● **Exercise prompt**:
Reproduce every one of the following records word for word and line by line, with no changes.

/---

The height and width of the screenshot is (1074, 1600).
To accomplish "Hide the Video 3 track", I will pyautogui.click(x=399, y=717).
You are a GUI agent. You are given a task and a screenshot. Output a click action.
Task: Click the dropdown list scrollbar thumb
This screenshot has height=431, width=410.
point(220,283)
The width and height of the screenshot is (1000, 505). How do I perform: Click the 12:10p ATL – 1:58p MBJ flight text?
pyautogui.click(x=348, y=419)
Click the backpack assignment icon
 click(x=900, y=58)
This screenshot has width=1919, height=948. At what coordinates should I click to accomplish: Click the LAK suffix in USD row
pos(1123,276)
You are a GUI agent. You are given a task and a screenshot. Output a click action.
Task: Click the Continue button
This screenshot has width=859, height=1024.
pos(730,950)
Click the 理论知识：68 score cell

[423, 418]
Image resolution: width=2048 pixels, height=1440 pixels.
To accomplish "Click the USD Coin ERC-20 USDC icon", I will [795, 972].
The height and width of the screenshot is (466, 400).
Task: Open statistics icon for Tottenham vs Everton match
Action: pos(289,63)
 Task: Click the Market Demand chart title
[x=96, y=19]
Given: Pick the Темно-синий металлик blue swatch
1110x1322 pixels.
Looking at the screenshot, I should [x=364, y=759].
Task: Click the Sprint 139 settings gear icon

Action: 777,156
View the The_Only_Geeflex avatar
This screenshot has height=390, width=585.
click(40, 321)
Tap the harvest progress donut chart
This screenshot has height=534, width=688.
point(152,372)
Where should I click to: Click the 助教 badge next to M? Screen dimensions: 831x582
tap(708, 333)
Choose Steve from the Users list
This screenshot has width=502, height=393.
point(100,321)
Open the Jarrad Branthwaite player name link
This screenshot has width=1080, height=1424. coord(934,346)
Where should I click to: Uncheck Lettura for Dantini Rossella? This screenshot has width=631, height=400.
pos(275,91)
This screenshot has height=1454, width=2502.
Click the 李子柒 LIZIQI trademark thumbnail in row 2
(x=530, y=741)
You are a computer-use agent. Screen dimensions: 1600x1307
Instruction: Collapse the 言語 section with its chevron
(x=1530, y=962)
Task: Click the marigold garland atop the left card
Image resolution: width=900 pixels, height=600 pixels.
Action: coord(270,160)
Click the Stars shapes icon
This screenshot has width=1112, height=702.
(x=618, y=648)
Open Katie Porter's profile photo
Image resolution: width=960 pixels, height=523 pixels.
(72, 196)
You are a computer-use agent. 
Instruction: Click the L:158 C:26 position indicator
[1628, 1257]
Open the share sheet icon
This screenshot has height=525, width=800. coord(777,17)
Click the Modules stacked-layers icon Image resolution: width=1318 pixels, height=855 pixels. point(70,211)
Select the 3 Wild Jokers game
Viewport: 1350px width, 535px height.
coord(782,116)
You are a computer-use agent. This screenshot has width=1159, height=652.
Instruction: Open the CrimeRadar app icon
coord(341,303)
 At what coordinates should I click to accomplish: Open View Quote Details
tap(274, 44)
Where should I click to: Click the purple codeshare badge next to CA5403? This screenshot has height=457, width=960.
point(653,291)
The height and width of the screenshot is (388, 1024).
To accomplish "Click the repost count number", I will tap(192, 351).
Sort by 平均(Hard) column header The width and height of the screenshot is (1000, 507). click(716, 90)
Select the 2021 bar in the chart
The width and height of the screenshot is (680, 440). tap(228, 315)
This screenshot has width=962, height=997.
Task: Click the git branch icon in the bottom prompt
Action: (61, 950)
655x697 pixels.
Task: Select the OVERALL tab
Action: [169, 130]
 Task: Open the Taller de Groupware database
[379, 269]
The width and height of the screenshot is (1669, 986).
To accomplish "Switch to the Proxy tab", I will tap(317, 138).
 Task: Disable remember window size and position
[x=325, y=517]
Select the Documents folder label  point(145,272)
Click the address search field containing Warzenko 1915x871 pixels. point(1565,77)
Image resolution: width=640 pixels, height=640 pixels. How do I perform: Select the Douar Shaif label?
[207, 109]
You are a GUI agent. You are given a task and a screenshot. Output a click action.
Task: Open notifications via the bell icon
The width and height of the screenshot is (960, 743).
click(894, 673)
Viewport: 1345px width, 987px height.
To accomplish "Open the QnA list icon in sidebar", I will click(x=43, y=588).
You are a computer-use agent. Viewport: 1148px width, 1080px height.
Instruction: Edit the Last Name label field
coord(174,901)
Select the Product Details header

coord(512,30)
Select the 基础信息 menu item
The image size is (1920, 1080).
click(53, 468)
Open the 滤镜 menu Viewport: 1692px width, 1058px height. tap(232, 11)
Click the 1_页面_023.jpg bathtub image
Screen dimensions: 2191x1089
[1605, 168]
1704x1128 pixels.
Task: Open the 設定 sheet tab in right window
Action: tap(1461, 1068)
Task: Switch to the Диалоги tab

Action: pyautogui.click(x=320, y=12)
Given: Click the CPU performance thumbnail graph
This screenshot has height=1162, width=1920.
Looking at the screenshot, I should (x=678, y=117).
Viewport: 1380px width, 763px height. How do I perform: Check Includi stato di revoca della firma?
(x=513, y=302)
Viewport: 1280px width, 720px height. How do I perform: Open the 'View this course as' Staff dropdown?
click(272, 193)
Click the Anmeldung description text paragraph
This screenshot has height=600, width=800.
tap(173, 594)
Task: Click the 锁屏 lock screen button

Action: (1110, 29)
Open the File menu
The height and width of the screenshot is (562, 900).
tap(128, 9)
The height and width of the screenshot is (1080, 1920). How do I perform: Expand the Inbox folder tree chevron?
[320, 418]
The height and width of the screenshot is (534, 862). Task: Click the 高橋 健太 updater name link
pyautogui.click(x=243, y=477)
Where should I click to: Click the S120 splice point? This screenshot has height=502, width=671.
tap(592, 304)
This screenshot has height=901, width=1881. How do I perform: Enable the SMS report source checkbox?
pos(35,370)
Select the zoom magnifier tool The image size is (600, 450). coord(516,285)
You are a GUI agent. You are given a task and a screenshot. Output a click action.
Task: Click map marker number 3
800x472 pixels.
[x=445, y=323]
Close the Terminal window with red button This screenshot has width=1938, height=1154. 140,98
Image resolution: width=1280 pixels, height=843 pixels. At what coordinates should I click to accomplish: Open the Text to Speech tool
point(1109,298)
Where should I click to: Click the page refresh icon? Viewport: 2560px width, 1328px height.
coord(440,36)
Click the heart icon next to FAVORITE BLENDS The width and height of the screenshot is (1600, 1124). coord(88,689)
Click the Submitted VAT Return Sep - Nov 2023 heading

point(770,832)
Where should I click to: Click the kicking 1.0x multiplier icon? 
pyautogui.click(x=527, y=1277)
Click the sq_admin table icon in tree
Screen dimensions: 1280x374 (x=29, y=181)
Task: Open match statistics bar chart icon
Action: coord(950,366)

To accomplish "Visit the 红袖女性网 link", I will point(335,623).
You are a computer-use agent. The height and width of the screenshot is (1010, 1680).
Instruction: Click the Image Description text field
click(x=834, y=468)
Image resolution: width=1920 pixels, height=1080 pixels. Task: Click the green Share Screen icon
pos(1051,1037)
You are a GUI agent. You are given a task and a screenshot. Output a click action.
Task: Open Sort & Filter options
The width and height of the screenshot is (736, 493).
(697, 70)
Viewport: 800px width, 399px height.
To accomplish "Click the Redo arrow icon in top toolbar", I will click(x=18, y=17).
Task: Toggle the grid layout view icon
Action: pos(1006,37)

\---

● **Result of this exercise**:
The height and width of the screenshot is (1074, 1600).
To accomplish "Hide the Video 3 track", I will pyautogui.click(x=399, y=717).
You are a GUI agent. You are given a task and a screenshot. Output a click action.
Task: Click the dropdown list scrollbar thumb
This screenshot has height=431, width=410.
point(220,283)
The width and height of the screenshot is (1000, 505). How do I perform: Click the 12:10p ATL – 1:58p MBJ flight text?
pyautogui.click(x=348, y=419)
Click the backpack assignment icon
 click(x=900, y=58)
This screenshot has width=1919, height=948. At what coordinates should I click to accomplish: Click the LAK suffix in USD row
pos(1123,276)
You are a GUI agent. You are given a task and a screenshot. Output a click action.
Task: Click the Continue button
This screenshot has width=859, height=1024.
pos(730,950)
Click the 理论知识：68 score cell

[423, 418]
Image resolution: width=2048 pixels, height=1440 pixels.
To accomplish "Click the USD Coin ERC-20 USDC icon", I will [795, 972].
The height and width of the screenshot is (466, 400).
Task: Open statistics icon for Tottenham vs Everton match
Action: pos(289,63)
 Task: Click the Market Demand chart title
[x=96, y=19]
Given: Pick the Темно-синий металлик blue swatch
1110x1322 pixels.
Looking at the screenshot, I should [x=364, y=759].
Task: Click the Sprint 139 settings gear icon

Action: 777,156
View the The_Only_Geeflex avatar
This screenshot has height=390, width=585.
click(40, 321)
Tap the harvest progress donut chart
This screenshot has height=534, width=688.
point(152,372)
Where should I click to: Click the 助教 badge next to M? Screen dimensions: 831x582
tap(708, 333)
Choose Steve from the Users list
This screenshot has width=502, height=393.
point(100,321)
Open the Jarrad Branthwaite player name link
This screenshot has width=1080, height=1424. coord(934,346)
Where should I click to: Uncheck Lettura for Dantini Rossella? This screenshot has width=631, height=400.
pos(275,91)
This screenshot has height=1454, width=2502.
Click the 李子柒 LIZIQI trademark thumbnail in row 2
(x=530, y=741)
You are a computer-use agent. Screen dimensions: 1600x1307
Instruction: Collapse the 言語 section with its chevron
(x=1530, y=962)
Task: Click the marigold garland atop the left card
Image resolution: width=900 pixels, height=600 pixels.
Action: coord(270,160)
Click the Stars shapes icon
This screenshot has width=1112, height=702.
(x=618, y=648)
Open Katie Porter's profile photo
Image resolution: width=960 pixels, height=523 pixels.
(72, 196)
You are a computer-use agent. 
Instruction: Click the L:158 C:26 position indicator
[1628, 1257]
Open the share sheet icon
This screenshot has height=525, width=800. coord(777,17)
Click the Modules stacked-layers icon Image resolution: width=1318 pixels, height=855 pixels. point(70,211)
Select the 3 Wild Jokers game
Viewport: 1350px width, 535px height.
coord(782,116)
You are a computer-use agent. This screenshot has width=1159, height=652.
Instruction: Open the CrimeRadar app icon
coord(341,303)
 At what coordinates should I click to accomplish: Open View Quote Details
tap(274, 44)
Where should I click to: Click the purple codeshare badge next to CA5403? This screenshot has height=457, width=960.
point(653,291)
The height and width of the screenshot is (388, 1024).
To accomplish "Click the repost count number", I will tap(192, 351).
Sort by 平均(Hard) column header The width and height of the screenshot is (1000, 507). click(716, 90)
Select the 2021 bar in the chart
The width and height of the screenshot is (680, 440). tap(228, 315)
This screenshot has width=962, height=997.
Task: Click the git branch icon in the bottom prompt
Action: (61, 950)
655x697 pixels.
Task: Select the OVERALL tab
Action: [169, 130]
 Task: Open the Taller de Groupware database
[379, 269]
The width and height of the screenshot is (1669, 986).
To accomplish "Switch to the Proxy tab", I will tap(317, 138).
 Task: Disable remember window size and position
[x=325, y=517]
Select the Documents folder label  point(145,272)
Click the address search field containing Warzenko 1915x871 pixels. point(1565,77)
Image resolution: width=640 pixels, height=640 pixels. How do I perform: Select the Douar Shaif label?
[207, 109]
You are a GUI agent. You are given a task and a screenshot. Output a click action.
Task: Open notifications via the bell icon
The width and height of the screenshot is (960, 743).
click(894, 673)
Viewport: 1345px width, 987px height.
To accomplish "Open the QnA list icon in sidebar", I will click(x=43, y=588).
You are a computer-use agent. Viewport: 1148px width, 1080px height.
Instruction: Edit the Last Name label field
coord(174,901)
Select the Product Details header

coord(512,30)
Select the 基础信息 menu item
The image size is (1920, 1080).
click(53, 468)
Open the 滤镜 menu Viewport: 1692px width, 1058px height. tap(232, 11)
Click the 1_页面_023.jpg bathtub image
Screen dimensions: 2191x1089
[1605, 168]
1704x1128 pixels.
Task: Open the 設定 sheet tab in right window
Action: tap(1461, 1068)
Task: Switch to the Диалоги tab

Action: pyautogui.click(x=320, y=12)
Given: Click the CPU performance thumbnail graph
This screenshot has height=1162, width=1920.
Looking at the screenshot, I should (x=678, y=117).
Viewport: 1380px width, 763px height. How do I perform: Check Includi stato di revoca della firma?
(x=513, y=302)
Viewport: 1280px width, 720px height. How do I perform: Open the 'View this course as' Staff dropdown?
click(272, 193)
Click the Anmeldung description text paragraph
This screenshot has height=600, width=800.
tap(173, 594)
Task: Click the 锁屏 lock screen button

Action: (1110, 29)
Open the File menu
The height and width of the screenshot is (562, 900).
tap(128, 9)
The height and width of the screenshot is (1080, 1920). How do I perform: Expand the Inbox folder tree chevron?
[320, 418]
The height and width of the screenshot is (534, 862). Task: Click the 高橋 健太 updater name link
pyautogui.click(x=243, y=477)
Where should I click to: Click the S120 splice point? This screenshot has height=502, width=671.
tap(592, 304)
This screenshot has height=901, width=1881. How do I perform: Enable the SMS report source checkbox?
pos(35,370)
Select the zoom magnifier tool The image size is (600, 450). coord(516,285)
You are a GUI agent. You are given a task and a screenshot. Output a click action.
Task: Click map marker number 3
800x472 pixels.
[x=445, y=323]
Close the Terminal window with red button This screenshot has width=1938, height=1154. 140,98
Image resolution: width=1280 pixels, height=843 pixels. At what coordinates should I click to accomplish: Open the Text to Speech tool
point(1109,298)
Where should I click to: Click the page refresh icon? Viewport: 2560px width, 1328px height.
coord(440,36)
Click the heart icon next to FAVORITE BLENDS The width and height of the screenshot is (1600, 1124). coord(88,689)
Click the Submitted VAT Return Sep - Nov 2023 heading

point(770,832)
Where should I click to: Click the kicking 1.0x multiplier icon? 
pyautogui.click(x=527, y=1277)
Click the sq_admin table icon in tree
Screen dimensions: 1280x374 (x=29, y=181)
Task: Open match statistics bar chart icon
Action: coord(950,366)

To accomplish "Visit the 红袖女性网 link", I will point(335,623).
You are a computer-use agent. The height and width of the screenshot is (1010, 1680).
Instruction: Click the Image Description text field
click(x=834, y=468)
Image resolution: width=1920 pixels, height=1080 pixels. Task: Click the green Share Screen icon
pos(1051,1037)
You are a GUI agent. You are given a task and a screenshot. Output a click action.
Task: Open Sort & Filter options
The width and height of the screenshot is (736, 493).
(697, 70)
Viewport: 800px width, 399px height.
To accomplish "Click the Redo arrow icon in top toolbar", I will click(x=18, y=17).
Task: Toggle the grid layout view icon
Action: pos(1006,37)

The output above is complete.